■ **The request**
Print, word for word, the part of the forum thread on swan hunting in Utah that begins with the words "The highest single" and ends with "in the area.".

I shot a lot of swans in Utah back in the day but not for many years now. I don't even think there was a swan orientation course most of those years. I certainly don't remember the specifics about what if you shot a Trumpeter. 

So who has a Trumpeter mounted in their house?


----------



## Goshawk (Sep 7, 2007)

dubob said:


> Since the average number taken each year is a decimal number, I would say the average is taken over 2 or more years. And since I am not aware of any early closings of a swan hunt in recent years (if you know of any, please tell me when it occurred), I'm guessing that there have been less than 10 trumpeter swans killed in any recent years (killing 10 trumpeters in any given season is cause for an immediate closing of the swan hunt for that year). This would indicate that there is little, if any, actual 'targeting' of trumpeter swans taking place in Utah.
> 
> I would also guess that very few tag holders can successfully identify a trumpeter swan on the wing and that most of those that can would not harvest it because of the encouragement by the DWR to not do so. And of course, there are ALWAYS exceptions as a couple of posters on here have already indicated they would. And they would be completely within their rights to do so. I wouldn't knowingly do it, but would not harbor any grudge against anybody else if they choose to do so. :O--O:


The swan statics are based on 5 year terms. If you re read my post I clearly indicate the years used for each "decimal number" that I stated. For example the latest 5 years that statics are available for trumpeter swan harvest is as follows...
2011.....3
2012.....2
2013.....5
2014.....2
2015.....4
average of 3.2 birds per year.

The highest single year harvest was 7 trumpeters in 1996. We have never hit the 10 bird quota limit or like you say the hunt would have been shut down.
The low number of trumpeters taken is indicative of the overall low number trumpeters in the state and not an indicator that trumpeters are not being specifically targeted. I read a large number of waterfowl related boards, forums and pages. The number of people that indicate they would "like" to shoot a trumpeter is surprising to me. A few, not a lot but a few, have come out and stated that they were "holding out" for the chance to shoot a trumpeter when thy learned there were some in the area.
I think that your "guess" that most would not harvest a trumpeter because of the DWR's encouragement not to do so is in error. This thread is proof of that. The question posed was, would you knowingly  shoot a trumpeter and half of those responding indicated they would. I find that to be about the same across all the boards, so it would probably be safe to assume that around 50% of the tag holders would knowingly shoot a trumpeter if given the chance. That is more than a few exceptions, that becomes a problem when looking at the long term for the swan hunt.
Just because it is "legal" to shoot a trumpeter does not mean that it is without repercussions. Instead of having the individual accountability of a ticket for the one that shoots the trumpeter we all get to share in the repercussion in the form of shorter seasons and lower permit numbers.


----------



## naturalist (Aug 20, 2011)

The Trumpeter swan population has increased dramatically in recent years according to the U.S. Fish and Wildlife Service. There are now more than 63,000 adult birds in North America and the population is growing by more than 10,000 per year. Because of this increase in numbers the USF&WS has even kicked around the idea of allowing more states to have Tundra swan hunts knowing that the incidental killing of some Trumpeters wouldn't be a big deal: http://www.spokesman.com/blogs/outdoors/2017/oct/20/trumpeter-swan-hunting-proposal-alarms-birders/.


----------



## dubob (Sep 8, 2007)

■ **Extracted material**
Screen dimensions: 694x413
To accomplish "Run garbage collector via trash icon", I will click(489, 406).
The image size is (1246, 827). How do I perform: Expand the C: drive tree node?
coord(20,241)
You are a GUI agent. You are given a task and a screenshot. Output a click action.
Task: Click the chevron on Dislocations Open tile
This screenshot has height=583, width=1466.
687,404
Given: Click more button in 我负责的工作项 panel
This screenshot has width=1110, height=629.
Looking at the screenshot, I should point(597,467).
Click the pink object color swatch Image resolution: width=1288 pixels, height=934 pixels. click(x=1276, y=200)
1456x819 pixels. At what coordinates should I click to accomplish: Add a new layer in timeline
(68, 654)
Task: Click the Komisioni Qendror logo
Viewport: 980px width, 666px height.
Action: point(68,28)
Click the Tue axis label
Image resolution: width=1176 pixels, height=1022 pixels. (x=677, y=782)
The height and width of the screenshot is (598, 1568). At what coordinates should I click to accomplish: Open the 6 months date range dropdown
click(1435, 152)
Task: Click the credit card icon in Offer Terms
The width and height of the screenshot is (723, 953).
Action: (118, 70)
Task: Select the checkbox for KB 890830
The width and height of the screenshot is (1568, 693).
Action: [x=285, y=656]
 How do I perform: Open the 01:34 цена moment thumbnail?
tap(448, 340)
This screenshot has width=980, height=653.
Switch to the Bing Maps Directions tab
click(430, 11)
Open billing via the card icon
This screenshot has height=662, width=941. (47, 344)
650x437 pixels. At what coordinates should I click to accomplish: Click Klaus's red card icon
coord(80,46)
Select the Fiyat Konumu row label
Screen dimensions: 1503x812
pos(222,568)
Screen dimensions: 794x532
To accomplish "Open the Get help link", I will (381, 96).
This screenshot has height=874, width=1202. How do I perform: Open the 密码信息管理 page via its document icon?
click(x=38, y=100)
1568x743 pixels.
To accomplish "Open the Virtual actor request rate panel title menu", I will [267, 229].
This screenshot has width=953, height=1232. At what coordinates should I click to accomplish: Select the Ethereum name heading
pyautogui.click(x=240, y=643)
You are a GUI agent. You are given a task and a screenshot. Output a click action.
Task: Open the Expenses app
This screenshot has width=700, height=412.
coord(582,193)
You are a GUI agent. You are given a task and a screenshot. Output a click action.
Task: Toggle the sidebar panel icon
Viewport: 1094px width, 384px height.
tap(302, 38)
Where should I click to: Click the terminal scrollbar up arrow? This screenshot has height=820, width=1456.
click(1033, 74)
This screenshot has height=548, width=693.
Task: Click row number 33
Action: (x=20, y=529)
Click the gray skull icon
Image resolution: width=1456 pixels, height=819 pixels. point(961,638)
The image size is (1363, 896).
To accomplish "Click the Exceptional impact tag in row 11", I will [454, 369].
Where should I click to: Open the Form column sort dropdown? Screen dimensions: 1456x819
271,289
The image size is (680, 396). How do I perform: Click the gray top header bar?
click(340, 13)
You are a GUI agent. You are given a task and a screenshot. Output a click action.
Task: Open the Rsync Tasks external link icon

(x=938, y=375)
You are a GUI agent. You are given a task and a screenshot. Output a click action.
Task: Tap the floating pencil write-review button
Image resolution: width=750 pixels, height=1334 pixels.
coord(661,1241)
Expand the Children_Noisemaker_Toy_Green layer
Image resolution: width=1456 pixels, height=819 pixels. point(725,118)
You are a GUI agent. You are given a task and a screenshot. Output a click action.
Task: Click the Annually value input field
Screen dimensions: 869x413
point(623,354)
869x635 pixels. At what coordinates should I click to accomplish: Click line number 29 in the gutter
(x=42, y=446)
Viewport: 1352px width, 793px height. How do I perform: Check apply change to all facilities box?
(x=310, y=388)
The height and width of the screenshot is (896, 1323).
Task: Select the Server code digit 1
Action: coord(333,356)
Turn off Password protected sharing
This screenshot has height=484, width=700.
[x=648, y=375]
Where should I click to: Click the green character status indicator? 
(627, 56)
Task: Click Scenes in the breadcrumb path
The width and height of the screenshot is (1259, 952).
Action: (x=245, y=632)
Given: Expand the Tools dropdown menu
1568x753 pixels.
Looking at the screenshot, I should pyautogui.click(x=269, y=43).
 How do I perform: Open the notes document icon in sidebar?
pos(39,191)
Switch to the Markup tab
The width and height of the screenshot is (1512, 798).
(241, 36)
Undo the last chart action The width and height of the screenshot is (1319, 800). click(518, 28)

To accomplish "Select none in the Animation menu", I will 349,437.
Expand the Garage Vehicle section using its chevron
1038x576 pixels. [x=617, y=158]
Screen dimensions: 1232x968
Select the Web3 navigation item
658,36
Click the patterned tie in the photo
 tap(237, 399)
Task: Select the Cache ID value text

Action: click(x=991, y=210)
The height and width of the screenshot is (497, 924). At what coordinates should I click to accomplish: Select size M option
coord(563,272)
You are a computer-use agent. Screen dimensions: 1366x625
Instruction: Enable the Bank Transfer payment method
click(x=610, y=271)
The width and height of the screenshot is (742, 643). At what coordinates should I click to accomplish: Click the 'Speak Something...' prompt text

■ **Correct output**
The highest single year harvest was 7 trumpeters in 1996. We have never hit the 10 bird quota limit or like you say the hunt would have been shut down.
The low number of trumpeters taken is indicative of the overall low number trumpeters in the state and not an indicator that trumpeters are not being specifically targeted. I read a large number of waterfowl related boards, forums and pages. The number of people that indicate they would "like" to shoot a trumpeter is surprising to me. A few, not a lot but a few, have come out and stated that they were "holding out" for the chance to shoot a trumpeter when thy learned there were some in the area.